TESTO DI RIFERIMENTO:
+ + +

Leader indiscusso del progetto (Napoli Centrale) è il sassofonista, lo straordinario James Senese, abile ad alternare assoli fiatistici al cantato napoletano, su testi impegnati socialmente e supportati da una musica jazz-soul amalgamata con elementi mediterranei. L’esordio nel 1975, piace molto al grande pubblico e porta nel gruppo una certa notorietà; il singolo Campagna dimostra quanto la platea italiana sia stufa delle complicate trame del prog e preferisca suoni più immediati…(dopo un primo cambio di formazione che porterà nel gruppo anche un giovanissimo bassista di nome Pino Daniele) con le successive prove ci si avvicina sempre di più al jazz (dopo quella prima esperienza) Senese continuerà in seguito a suonare come solista e a collaborare con una miriade di musicisti; si farà apprezzare anche dal pubblico statunitense in occasione della manifestazione “Harlem meets Naples” all’Apollo Theatre di New York”.i

Dopo i fasti degli anni ‘70 è seguita una lunga quarantennale carriera tra alti e bassi, che lo ha portato ad incidere moltissimo e a suonare sui palcoscenici di tutto il mondo. Senese ha riformato la band nel 1992 pubblicando alcuni discreti album in studio come Zitte! Sta vennenn’ ‘o mammone (2001) e ‘O sanghe (2016) fino al live dello scorso anno che testimonia un’inesausta attività di concerti ed esibizioni pubbliche.

Molto poco, quasi niente, di tutto questo si è visto e soprattutto ascoltato sul palco di Villa Varda.

+ + +

ESTRATTI DEI DATI:

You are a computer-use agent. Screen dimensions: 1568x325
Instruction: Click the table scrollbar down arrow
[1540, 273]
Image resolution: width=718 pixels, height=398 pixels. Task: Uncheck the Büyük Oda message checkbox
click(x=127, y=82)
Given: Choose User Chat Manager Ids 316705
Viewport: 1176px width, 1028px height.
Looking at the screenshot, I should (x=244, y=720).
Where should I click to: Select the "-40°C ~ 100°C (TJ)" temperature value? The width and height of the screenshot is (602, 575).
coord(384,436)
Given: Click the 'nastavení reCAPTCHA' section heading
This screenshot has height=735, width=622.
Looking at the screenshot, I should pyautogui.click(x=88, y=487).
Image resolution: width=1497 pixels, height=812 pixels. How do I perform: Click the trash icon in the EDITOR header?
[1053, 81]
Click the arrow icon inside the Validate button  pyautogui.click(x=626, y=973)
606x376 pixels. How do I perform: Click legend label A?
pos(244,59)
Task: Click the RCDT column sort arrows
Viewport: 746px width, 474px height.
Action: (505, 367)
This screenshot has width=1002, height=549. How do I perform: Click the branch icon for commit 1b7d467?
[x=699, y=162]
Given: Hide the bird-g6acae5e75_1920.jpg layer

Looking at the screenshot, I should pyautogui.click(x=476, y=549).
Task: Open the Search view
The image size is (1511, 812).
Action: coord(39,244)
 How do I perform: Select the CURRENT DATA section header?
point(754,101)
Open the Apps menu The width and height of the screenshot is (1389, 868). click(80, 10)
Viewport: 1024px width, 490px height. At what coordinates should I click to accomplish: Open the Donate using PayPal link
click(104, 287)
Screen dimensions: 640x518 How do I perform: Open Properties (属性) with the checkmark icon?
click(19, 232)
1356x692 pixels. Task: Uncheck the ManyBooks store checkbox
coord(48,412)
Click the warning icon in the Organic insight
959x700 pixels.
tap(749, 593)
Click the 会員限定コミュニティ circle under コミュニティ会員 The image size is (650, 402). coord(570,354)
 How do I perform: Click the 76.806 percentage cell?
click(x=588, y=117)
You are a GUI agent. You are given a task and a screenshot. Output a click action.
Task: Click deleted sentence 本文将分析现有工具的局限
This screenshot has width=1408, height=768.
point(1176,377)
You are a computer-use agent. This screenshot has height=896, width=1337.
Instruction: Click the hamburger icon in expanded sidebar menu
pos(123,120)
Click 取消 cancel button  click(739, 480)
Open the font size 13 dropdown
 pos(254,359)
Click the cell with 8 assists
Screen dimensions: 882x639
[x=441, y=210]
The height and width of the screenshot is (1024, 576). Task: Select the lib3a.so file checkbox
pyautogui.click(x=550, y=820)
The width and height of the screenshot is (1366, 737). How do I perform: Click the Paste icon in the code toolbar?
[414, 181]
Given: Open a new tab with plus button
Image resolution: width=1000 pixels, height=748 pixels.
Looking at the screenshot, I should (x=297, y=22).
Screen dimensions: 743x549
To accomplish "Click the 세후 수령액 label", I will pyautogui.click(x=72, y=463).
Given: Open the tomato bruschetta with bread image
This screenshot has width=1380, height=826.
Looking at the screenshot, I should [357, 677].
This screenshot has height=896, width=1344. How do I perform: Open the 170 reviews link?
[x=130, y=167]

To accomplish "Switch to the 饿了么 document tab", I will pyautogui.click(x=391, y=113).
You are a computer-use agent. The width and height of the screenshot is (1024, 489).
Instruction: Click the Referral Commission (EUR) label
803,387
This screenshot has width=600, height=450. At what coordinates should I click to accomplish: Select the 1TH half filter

+ + +

COMPITI DA SVOLGERE:
1: Puoi riassumere in due frasi il brano su James Senese?
2: Puoi trascrivere parola per parola il passo del brano su James Senese che va da "Dopo i fasti" a "ed esibizioni pubbliche."?
3: Come si può riscrivere in forma di elenco il paragrafo del brano su James Senese che comincia con "Dopo i fasti degli anni ‘70", conservandone i fatti principali?
I dati costituiscono un materiale a sé stante.

SOLUZIONI:
1: James Senese, sassofonista e leader indiscusso dei Napoli Centrale, alternava assoli di fiato al cantato napoletano su testi socialmente impegnati, sostenuti da una musica jazz-soul fusa con elementi mediterranei, e l'esordio del gruppo nel 1975 piacque molto al grande pubblico. Dopo gli anni '70 Senese ha avuto una carriera quarantennale tra alti e bassi, ha riformato la band nel 1992 e ha pubblicato album in studio come Zitte! Sta vennenn' 'o mammone (2001) e 'O sanghe (2016).

2:
Dopo i fasti degli anni ‘70 è seguita una lunga quarantennale carriera tra alti e bassi, che lo ha portato ad incidere moltissimo e a suonare sui palcoscenici di tutto il mondo. Senese ha riformato la band nel 1992 pubblicando alcuni discreti album in studio come Zitte! Sta vennenn’ ‘o mammone (2001) e ‘O sanghe (2016) fino al live dello scorso anno che testimonia un’inesausta attività di concerti ed esibizioni pubbliche.

3:
- Dopo gli anni '70, una carriera durata circa quarant'anni, tra alti e bassi
- Moltissime incisioni e concerti sui palcoscenici di tutto il mondo
- Nel 1992 Senese riforma la band
- Album in studio come Zitte! Sta vennenn' 'o mammone (2001) e 'O sanghe (2016)
- Un live uscito lo scorso anno, a testimonianza di un'instancabile attività di concerti ed esibizioni pubbliche